[Stored records]
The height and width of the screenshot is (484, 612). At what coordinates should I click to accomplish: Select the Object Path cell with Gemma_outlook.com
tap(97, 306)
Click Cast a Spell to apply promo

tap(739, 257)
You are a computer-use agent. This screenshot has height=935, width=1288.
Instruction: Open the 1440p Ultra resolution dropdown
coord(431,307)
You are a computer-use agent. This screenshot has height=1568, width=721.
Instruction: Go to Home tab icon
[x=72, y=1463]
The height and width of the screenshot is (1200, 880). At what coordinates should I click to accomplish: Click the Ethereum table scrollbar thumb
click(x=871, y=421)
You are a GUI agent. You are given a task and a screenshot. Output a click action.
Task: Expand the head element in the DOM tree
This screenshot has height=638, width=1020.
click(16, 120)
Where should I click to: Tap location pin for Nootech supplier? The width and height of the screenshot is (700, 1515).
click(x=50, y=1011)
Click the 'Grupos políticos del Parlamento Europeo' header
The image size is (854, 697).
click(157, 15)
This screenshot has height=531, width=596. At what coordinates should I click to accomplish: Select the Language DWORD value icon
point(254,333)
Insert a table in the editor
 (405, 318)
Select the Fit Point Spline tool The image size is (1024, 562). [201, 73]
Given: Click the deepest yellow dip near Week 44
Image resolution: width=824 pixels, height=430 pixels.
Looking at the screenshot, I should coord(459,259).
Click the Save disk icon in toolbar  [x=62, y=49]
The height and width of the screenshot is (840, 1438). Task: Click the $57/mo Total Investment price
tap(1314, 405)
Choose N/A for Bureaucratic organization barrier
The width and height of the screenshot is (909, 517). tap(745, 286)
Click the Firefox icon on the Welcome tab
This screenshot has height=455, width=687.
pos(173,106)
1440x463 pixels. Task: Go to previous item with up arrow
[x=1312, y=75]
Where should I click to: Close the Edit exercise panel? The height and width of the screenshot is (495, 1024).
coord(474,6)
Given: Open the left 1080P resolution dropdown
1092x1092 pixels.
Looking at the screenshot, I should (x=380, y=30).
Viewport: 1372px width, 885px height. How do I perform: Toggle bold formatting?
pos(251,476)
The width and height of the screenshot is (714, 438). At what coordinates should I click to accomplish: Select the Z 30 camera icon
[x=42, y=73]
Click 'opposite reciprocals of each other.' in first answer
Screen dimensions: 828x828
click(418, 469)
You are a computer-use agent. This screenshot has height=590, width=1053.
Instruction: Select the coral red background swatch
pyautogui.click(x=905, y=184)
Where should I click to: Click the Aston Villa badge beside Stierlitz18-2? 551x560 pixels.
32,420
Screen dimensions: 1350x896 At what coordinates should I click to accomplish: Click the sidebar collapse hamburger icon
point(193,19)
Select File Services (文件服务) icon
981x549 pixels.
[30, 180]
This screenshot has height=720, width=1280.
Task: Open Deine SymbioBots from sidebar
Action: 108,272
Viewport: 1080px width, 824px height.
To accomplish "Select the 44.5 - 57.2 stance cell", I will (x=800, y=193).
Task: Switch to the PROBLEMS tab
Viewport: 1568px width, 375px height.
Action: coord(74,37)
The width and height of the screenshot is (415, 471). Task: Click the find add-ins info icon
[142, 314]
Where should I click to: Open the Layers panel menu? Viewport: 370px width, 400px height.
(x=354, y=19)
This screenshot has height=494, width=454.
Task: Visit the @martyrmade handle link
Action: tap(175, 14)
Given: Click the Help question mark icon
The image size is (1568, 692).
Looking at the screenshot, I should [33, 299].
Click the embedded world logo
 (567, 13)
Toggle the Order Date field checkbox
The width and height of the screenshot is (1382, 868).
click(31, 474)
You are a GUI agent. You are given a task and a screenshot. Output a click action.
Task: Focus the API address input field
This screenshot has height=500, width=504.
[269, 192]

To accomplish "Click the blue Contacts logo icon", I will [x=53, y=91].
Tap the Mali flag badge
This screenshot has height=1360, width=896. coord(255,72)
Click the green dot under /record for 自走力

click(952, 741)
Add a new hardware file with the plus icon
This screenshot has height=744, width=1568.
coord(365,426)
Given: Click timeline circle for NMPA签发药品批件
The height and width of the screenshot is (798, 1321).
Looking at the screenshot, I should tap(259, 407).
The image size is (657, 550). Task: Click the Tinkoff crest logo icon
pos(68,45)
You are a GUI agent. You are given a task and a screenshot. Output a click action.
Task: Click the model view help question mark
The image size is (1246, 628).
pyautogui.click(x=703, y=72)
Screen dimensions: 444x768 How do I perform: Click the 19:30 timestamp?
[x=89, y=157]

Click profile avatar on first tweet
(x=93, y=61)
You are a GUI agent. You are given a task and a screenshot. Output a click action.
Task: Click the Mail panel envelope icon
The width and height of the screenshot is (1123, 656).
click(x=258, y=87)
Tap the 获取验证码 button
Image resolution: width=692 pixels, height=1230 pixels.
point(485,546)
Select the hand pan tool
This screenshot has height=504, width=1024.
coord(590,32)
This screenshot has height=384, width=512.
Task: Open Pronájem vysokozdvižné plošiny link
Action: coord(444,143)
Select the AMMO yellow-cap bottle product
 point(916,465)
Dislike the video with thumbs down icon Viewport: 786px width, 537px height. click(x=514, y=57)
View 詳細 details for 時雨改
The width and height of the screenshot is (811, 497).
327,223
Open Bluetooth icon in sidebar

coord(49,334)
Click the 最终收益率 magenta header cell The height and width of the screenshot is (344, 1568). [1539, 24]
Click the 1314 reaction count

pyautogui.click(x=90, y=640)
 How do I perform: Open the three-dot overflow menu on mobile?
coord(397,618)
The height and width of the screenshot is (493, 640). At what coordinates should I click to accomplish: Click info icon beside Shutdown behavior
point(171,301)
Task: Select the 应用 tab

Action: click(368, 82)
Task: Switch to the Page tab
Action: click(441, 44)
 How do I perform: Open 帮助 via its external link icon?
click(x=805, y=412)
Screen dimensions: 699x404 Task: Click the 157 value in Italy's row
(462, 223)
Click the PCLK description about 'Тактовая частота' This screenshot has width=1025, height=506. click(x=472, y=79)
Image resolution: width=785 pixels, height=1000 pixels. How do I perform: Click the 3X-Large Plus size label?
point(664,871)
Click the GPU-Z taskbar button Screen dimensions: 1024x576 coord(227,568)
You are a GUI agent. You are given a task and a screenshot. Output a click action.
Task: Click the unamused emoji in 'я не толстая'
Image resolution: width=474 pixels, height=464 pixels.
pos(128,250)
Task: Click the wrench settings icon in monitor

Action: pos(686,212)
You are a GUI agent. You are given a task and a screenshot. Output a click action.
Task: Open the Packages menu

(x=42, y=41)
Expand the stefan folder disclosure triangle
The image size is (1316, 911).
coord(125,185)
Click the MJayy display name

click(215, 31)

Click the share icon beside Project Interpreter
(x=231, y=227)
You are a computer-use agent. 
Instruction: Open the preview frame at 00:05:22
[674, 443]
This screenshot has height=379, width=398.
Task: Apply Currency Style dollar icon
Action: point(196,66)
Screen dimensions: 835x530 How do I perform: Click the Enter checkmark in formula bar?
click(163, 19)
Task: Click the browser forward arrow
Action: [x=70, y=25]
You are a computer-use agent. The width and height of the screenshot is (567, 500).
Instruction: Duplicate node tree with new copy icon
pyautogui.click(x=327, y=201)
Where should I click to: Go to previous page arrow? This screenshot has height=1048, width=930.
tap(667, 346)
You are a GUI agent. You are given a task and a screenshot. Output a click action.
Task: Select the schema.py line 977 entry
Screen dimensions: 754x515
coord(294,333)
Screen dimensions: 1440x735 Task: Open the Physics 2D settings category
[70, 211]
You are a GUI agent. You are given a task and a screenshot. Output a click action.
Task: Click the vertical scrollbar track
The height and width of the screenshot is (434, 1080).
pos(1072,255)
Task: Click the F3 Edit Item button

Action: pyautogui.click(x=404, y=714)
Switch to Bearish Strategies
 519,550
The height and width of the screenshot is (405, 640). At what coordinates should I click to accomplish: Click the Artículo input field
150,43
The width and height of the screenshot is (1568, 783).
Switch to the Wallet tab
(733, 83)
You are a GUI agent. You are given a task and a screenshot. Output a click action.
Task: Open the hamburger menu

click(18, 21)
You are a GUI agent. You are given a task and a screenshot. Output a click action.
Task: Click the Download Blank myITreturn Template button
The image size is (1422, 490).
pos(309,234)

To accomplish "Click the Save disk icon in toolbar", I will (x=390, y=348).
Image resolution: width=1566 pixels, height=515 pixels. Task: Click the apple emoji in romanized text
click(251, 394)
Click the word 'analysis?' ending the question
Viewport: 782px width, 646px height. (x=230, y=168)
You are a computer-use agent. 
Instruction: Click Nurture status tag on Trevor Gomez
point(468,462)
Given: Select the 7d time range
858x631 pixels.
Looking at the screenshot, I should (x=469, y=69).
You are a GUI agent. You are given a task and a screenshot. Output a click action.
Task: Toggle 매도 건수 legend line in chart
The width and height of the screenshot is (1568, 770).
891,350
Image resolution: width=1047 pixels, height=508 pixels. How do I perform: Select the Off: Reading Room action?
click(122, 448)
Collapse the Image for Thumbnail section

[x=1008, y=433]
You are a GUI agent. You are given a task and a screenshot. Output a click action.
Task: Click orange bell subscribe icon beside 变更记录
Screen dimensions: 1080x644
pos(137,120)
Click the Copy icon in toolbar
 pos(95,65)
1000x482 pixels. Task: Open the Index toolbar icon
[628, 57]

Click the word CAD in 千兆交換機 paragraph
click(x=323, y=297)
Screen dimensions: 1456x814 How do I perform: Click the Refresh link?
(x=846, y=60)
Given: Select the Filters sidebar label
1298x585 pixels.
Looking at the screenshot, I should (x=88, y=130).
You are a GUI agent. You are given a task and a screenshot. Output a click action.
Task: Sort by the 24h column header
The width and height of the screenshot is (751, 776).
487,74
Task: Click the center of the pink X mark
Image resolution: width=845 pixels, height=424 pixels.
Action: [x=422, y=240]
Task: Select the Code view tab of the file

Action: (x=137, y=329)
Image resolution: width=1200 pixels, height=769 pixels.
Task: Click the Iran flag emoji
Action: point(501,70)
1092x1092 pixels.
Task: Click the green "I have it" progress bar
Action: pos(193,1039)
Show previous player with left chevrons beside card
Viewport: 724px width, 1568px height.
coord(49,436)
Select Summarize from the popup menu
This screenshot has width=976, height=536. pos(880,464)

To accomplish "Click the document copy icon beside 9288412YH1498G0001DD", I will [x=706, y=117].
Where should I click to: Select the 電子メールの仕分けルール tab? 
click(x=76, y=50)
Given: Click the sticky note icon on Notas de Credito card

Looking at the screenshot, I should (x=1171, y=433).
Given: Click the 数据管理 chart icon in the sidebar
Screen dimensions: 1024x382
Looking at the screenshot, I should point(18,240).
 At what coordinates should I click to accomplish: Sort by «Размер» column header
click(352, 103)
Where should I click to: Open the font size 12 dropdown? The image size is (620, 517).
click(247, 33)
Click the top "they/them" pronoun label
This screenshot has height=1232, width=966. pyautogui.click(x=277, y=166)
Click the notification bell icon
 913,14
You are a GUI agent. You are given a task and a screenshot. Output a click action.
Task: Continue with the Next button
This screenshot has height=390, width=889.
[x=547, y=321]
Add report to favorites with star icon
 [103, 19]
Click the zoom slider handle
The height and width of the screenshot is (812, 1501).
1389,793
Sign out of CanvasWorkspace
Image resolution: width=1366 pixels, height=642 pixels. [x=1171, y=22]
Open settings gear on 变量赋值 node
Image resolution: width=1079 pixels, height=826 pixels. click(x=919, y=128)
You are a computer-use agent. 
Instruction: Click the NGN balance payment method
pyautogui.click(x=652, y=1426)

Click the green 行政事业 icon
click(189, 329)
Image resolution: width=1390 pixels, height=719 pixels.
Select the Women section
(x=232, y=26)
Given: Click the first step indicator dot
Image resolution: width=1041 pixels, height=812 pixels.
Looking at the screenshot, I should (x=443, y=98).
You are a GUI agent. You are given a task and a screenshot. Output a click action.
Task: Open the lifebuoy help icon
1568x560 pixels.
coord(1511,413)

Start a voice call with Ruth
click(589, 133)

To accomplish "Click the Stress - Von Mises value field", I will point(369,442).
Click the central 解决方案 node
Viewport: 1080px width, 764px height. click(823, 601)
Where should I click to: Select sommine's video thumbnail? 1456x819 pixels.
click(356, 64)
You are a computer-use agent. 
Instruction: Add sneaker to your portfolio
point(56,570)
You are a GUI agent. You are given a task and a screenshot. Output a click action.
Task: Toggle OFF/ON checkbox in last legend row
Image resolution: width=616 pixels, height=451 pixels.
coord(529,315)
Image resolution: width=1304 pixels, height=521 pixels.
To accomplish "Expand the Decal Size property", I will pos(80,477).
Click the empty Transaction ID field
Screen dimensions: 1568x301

● WHAT IS BEING ASKED: Search the records for the string "left", and copy every line that holds it.

● SOLUTION TO THE PROBLEM:
Given: Open the left 1080P resolution dropdown
Show previous player with left chevrons beside card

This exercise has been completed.